### Short task
Rewrite the part of the records that begins with the line containing "Click the Polygon" and runs through the final line of the records as a numbered list, including both of those lines and omitting any blank lines.

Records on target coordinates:
★ ★ ★

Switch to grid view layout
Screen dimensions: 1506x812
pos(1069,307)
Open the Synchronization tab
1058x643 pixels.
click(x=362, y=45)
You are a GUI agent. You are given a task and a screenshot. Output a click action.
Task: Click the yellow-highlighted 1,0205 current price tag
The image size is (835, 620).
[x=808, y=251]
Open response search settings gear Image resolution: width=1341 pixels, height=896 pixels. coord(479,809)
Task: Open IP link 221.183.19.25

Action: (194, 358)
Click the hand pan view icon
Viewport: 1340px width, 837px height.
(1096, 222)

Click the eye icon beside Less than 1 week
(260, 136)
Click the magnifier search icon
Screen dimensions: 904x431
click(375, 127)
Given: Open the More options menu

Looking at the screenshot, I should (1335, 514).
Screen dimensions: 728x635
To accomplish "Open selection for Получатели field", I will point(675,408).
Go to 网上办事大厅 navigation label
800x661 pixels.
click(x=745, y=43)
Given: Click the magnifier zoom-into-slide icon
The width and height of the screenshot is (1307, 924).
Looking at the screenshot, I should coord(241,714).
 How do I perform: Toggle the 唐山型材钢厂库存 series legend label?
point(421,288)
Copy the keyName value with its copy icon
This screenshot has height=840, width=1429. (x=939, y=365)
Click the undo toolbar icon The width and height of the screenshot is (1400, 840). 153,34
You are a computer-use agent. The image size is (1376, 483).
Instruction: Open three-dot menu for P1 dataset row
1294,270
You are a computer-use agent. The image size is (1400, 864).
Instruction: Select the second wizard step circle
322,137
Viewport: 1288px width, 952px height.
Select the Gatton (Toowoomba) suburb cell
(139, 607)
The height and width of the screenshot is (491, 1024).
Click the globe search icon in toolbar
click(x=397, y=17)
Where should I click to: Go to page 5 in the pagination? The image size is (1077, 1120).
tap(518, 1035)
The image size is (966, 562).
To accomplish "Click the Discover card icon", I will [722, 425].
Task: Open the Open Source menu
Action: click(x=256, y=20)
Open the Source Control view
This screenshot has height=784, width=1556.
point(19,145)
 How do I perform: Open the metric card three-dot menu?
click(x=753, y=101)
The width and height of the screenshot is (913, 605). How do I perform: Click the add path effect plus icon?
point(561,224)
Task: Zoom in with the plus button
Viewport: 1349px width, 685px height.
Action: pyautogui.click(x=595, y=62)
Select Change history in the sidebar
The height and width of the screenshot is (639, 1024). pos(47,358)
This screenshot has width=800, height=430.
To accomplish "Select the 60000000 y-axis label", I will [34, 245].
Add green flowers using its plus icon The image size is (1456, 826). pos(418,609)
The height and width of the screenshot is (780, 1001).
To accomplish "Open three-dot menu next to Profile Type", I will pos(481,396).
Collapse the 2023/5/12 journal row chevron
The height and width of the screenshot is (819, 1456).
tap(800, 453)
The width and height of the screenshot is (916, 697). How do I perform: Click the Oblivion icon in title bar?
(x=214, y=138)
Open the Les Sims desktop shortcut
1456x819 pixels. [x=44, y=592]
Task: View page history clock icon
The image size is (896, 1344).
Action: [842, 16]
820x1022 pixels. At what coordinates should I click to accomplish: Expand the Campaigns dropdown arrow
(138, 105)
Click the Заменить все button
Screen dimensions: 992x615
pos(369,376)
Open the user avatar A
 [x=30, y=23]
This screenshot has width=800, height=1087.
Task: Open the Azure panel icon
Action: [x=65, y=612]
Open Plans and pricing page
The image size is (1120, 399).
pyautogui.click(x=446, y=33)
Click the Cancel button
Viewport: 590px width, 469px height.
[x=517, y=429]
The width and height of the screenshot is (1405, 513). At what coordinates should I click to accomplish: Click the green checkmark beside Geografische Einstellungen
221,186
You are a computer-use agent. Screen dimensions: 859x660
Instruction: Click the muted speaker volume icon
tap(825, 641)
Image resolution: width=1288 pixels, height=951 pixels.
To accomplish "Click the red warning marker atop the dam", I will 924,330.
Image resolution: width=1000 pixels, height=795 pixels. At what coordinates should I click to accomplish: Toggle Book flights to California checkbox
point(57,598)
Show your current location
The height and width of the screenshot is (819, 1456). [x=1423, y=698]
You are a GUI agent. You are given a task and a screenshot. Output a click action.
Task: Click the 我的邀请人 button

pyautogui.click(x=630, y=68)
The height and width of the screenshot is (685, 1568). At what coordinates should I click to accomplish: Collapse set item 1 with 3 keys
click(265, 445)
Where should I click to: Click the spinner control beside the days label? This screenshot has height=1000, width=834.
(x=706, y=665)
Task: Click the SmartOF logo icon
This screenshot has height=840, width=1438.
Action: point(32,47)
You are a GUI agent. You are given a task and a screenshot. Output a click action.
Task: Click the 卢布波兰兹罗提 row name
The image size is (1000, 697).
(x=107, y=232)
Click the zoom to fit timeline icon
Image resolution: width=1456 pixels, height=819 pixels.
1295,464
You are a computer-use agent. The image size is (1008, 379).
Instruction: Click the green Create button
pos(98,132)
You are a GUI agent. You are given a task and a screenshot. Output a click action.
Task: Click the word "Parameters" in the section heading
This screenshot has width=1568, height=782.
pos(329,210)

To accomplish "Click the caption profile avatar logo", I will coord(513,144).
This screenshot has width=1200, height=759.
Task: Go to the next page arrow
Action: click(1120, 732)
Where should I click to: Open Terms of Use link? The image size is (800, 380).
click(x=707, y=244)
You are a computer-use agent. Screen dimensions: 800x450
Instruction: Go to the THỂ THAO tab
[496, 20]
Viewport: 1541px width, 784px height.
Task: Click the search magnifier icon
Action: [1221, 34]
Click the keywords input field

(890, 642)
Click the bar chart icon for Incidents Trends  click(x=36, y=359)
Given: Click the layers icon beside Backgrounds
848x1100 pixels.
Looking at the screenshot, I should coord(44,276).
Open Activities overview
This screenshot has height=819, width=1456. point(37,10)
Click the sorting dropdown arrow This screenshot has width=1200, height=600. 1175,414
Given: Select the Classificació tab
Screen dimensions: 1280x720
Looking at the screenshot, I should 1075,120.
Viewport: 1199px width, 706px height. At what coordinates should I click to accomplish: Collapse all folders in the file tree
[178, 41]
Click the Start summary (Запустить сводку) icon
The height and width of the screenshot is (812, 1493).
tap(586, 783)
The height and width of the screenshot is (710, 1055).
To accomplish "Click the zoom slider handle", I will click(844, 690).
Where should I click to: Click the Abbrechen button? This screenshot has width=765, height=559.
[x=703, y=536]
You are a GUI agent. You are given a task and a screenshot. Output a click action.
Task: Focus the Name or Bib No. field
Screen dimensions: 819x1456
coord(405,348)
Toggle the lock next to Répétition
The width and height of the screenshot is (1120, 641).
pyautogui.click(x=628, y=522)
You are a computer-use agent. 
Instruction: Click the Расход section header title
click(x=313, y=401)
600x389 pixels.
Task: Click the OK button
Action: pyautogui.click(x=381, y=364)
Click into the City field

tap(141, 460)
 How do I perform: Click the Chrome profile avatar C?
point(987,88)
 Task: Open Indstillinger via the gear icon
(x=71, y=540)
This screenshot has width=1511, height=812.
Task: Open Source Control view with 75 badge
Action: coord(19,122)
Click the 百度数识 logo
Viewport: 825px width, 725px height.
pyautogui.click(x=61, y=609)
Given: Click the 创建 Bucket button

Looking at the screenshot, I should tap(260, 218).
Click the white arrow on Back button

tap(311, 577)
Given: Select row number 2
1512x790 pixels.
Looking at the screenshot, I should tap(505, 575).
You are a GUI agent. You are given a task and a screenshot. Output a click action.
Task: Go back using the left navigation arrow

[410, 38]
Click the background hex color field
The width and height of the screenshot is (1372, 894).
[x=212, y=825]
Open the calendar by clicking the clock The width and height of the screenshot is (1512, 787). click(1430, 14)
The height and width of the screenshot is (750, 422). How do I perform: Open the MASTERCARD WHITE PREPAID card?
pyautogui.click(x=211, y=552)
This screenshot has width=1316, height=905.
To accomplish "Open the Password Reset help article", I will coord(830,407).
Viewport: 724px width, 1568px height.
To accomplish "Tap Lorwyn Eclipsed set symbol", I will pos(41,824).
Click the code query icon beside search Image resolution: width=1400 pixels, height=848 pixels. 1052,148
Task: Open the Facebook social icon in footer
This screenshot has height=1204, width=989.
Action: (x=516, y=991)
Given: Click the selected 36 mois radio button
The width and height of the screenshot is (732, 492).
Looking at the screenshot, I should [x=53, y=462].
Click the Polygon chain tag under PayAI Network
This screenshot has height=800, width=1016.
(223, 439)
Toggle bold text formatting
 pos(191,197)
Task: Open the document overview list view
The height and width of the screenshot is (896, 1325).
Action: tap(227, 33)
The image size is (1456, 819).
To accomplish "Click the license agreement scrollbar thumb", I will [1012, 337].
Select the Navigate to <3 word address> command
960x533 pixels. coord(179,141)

★ ★ ★

### Exercise output
1. Click the Polygon chain tag under PayAI Network
2. This screenshot has height=800, width=1016.
3. (223, 439)
4. Toggle bold text formatting
5.  pos(191,197)
6. Task: Open the document overview list view
7. The height and width of the screenshot is (896, 1325).
8. Action: tap(227, 33)
9. The image size is (1456, 819).
10. To accomplish "Click the license agreement scrollbar thumb", I will [1012, 337].
11. Select the Navigate to <3 word address> command
12. 960x533 pixels. coord(179,141)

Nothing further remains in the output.